## What this task involves
Transcribe exactly everything in the data below from the line containing "Click the Контур.Банк" down to the line containing "Switch to О программе section in Settings", both lines included and nothing further.

§

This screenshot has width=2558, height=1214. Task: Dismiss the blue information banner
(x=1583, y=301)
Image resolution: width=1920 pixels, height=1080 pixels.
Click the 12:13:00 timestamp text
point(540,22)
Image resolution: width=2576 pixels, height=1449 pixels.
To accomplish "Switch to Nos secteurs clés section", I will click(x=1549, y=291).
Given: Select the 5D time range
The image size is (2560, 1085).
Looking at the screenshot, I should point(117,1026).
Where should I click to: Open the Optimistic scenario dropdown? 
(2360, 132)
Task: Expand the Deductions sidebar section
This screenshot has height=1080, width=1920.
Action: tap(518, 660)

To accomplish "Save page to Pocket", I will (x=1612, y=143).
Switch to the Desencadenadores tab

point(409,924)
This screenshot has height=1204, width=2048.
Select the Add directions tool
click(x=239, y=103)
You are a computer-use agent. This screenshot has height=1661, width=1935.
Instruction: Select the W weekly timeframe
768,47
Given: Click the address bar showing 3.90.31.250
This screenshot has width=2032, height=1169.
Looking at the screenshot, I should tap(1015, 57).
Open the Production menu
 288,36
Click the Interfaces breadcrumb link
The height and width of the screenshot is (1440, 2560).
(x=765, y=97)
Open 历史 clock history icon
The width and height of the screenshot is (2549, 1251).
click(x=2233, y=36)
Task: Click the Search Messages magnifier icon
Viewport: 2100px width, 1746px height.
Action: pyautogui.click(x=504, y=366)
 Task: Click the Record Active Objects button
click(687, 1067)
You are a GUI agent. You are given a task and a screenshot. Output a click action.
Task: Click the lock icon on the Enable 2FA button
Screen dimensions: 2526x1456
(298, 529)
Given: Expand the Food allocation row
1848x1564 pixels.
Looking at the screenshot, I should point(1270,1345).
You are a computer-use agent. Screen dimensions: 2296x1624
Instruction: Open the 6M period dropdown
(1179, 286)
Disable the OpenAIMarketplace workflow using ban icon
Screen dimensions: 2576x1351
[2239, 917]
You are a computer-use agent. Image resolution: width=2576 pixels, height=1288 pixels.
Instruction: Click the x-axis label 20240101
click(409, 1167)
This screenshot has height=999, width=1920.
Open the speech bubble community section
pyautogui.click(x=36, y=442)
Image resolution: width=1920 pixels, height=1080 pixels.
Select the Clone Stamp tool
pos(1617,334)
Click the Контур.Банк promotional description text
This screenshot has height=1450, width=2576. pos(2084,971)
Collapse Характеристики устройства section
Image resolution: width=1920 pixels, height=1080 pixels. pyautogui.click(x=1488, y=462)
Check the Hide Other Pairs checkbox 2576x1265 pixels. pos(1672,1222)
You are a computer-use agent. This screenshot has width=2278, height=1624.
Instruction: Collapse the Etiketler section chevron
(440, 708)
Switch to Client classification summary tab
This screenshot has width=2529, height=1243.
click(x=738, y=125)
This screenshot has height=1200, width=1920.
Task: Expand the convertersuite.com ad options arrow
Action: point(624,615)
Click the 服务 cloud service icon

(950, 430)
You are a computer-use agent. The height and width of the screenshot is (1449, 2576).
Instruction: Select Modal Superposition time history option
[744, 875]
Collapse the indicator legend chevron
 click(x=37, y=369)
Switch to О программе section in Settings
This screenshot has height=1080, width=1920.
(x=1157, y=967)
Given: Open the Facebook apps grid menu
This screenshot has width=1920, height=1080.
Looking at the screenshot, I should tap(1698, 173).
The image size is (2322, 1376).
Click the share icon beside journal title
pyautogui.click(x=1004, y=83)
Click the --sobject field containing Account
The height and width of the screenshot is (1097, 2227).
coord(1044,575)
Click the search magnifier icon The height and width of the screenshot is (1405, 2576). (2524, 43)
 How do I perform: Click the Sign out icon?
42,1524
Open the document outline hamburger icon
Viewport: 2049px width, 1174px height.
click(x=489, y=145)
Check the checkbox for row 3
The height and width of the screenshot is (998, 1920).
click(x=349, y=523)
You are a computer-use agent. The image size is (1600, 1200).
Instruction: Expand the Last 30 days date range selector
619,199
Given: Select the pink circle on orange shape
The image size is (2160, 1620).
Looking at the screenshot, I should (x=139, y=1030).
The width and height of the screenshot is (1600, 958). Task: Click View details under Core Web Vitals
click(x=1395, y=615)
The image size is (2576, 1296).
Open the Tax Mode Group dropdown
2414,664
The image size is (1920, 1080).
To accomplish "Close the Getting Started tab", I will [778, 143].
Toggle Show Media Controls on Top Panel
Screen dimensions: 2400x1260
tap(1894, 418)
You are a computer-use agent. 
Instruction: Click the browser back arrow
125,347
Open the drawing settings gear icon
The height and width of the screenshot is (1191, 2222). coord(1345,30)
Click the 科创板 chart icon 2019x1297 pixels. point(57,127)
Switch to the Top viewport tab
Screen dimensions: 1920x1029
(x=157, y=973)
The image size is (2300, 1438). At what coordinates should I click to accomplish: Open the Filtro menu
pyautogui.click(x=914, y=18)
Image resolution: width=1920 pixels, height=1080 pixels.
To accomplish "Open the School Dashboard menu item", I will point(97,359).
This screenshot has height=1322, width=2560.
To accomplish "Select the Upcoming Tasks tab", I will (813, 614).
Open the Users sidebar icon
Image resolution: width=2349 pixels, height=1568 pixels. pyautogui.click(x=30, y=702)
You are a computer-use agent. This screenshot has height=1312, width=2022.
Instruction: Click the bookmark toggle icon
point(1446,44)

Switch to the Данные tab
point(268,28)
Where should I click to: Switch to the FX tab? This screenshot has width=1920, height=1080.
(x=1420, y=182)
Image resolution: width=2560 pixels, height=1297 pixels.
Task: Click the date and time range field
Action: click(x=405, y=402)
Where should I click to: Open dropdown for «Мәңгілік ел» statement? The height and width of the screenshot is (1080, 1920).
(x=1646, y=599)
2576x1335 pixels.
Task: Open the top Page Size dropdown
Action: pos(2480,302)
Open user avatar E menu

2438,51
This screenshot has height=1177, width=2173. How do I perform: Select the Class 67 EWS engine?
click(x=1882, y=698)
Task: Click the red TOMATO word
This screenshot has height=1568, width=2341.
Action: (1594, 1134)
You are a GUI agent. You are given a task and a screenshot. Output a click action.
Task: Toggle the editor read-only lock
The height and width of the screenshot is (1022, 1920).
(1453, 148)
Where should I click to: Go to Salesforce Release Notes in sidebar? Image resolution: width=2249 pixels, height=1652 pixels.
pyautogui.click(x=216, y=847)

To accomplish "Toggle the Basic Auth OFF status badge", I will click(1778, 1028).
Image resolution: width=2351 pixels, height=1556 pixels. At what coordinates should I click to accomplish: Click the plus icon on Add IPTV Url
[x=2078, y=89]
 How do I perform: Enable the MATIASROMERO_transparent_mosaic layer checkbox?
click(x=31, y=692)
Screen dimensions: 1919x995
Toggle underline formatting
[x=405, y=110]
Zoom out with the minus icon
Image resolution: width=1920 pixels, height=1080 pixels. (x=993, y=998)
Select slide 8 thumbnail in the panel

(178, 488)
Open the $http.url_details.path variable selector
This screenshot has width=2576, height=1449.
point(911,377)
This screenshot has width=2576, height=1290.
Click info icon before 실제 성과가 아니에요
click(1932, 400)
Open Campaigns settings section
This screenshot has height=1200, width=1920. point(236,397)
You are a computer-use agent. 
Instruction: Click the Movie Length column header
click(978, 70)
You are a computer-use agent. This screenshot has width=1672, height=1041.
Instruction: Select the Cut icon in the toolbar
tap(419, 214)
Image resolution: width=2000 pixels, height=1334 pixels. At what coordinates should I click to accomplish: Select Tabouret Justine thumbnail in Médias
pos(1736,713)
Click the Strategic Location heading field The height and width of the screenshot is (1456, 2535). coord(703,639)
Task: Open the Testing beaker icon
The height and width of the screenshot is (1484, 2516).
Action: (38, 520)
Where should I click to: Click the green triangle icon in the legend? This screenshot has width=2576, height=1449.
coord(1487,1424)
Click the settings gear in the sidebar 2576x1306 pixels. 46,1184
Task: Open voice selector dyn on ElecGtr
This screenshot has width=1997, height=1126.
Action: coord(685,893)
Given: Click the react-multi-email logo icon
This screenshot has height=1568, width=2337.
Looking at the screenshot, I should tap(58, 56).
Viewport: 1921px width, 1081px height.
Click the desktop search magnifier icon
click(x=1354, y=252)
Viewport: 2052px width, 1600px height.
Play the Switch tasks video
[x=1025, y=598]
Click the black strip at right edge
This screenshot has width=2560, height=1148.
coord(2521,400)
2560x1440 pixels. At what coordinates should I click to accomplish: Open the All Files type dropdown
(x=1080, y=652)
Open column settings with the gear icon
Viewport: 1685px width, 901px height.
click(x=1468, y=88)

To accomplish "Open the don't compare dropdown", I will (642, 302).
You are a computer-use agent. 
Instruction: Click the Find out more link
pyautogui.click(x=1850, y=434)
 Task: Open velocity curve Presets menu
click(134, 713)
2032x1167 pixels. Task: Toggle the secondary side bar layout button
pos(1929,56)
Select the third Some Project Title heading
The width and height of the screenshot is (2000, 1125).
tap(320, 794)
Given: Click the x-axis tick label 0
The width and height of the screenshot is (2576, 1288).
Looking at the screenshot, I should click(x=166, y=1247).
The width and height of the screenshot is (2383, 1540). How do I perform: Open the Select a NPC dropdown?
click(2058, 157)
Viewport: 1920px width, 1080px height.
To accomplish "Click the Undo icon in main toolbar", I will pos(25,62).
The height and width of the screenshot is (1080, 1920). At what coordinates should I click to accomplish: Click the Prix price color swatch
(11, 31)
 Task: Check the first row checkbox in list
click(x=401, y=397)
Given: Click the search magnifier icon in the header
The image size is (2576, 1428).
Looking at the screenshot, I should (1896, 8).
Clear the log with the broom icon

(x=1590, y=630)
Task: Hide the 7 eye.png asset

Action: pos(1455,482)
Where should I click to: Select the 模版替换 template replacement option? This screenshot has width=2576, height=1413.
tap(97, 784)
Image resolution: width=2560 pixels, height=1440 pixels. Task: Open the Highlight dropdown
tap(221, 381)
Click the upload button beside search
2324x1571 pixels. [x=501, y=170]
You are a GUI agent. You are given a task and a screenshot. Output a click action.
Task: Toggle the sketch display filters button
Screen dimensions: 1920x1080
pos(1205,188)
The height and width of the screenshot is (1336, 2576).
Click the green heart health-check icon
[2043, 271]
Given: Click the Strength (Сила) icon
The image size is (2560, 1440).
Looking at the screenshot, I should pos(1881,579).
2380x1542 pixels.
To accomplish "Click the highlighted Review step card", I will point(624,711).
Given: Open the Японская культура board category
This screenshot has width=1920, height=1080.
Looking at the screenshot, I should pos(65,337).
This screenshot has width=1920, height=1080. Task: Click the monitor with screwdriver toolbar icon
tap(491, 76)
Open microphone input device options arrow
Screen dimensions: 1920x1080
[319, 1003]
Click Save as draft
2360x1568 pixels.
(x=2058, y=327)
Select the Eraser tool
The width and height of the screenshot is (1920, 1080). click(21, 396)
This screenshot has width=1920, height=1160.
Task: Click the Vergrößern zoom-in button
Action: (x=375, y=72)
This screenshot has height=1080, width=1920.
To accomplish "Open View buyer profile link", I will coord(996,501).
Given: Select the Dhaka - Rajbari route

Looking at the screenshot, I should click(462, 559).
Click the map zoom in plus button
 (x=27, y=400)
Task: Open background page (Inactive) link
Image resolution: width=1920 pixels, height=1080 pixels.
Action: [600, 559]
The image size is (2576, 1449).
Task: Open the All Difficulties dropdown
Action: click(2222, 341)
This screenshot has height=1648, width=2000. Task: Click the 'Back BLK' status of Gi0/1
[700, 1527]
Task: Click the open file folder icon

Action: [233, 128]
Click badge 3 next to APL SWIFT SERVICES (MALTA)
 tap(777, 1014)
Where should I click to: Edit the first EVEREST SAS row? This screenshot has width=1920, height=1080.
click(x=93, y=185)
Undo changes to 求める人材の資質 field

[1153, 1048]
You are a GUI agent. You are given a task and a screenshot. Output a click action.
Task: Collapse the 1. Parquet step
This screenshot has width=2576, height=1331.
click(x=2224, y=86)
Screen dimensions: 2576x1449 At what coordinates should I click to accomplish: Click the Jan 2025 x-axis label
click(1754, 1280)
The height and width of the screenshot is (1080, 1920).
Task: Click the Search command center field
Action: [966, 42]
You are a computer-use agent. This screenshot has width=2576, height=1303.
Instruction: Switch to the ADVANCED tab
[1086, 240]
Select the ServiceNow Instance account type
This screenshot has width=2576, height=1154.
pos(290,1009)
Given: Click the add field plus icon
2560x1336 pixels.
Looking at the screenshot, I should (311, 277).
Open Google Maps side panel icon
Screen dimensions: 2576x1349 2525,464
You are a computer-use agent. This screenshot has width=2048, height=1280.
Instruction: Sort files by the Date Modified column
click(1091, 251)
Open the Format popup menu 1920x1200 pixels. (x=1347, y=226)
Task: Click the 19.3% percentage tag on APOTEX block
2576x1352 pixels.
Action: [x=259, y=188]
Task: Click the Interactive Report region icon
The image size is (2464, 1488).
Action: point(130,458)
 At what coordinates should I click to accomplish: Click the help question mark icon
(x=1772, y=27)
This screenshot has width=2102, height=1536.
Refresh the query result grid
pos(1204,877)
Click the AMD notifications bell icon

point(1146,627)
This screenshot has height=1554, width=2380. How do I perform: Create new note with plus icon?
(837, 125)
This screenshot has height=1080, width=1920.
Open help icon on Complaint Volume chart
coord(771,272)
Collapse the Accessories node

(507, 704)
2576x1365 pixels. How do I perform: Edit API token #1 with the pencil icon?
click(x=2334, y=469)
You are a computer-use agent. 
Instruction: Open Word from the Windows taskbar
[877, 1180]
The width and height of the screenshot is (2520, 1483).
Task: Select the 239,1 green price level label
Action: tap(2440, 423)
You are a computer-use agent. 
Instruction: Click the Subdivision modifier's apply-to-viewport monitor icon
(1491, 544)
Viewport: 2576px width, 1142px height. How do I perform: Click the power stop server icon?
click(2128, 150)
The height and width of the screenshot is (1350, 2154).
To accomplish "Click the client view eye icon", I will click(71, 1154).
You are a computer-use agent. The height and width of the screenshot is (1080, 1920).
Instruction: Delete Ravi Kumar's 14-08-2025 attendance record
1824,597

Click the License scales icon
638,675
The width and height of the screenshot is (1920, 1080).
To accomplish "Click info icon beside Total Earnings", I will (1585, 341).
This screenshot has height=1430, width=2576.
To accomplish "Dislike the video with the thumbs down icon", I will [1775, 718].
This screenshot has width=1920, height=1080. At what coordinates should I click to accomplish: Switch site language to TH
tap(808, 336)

§

## Exercise solution
Click the Контур.Банк promotional description text
This screenshot has height=1450, width=2576. pos(2084,971)
Collapse Характеристики устройства section
Image resolution: width=1920 pixels, height=1080 pixels. pyautogui.click(x=1488, y=462)
Check the Hide Other Pairs checkbox 2576x1265 pixels. pos(1672,1222)
You are a computer-use agent. This screenshot has width=2278, height=1624.
Instruction: Collapse the Etiketler section chevron
(440, 708)
Switch to Client classification summary tab
This screenshot has width=2529, height=1243.
click(x=738, y=125)
This screenshot has height=1200, width=1920.
Task: Expand the convertersuite.com ad options arrow
Action: point(624,615)
Click the 服务 cloud service icon

(950, 430)
You are a computer-use agent. The height and width of the screenshot is (1449, 2576).
Instruction: Select Modal Superposition time history option
[744, 875]
Collapse the indicator legend chevron
 click(x=37, y=369)
Switch to О программе section in Settings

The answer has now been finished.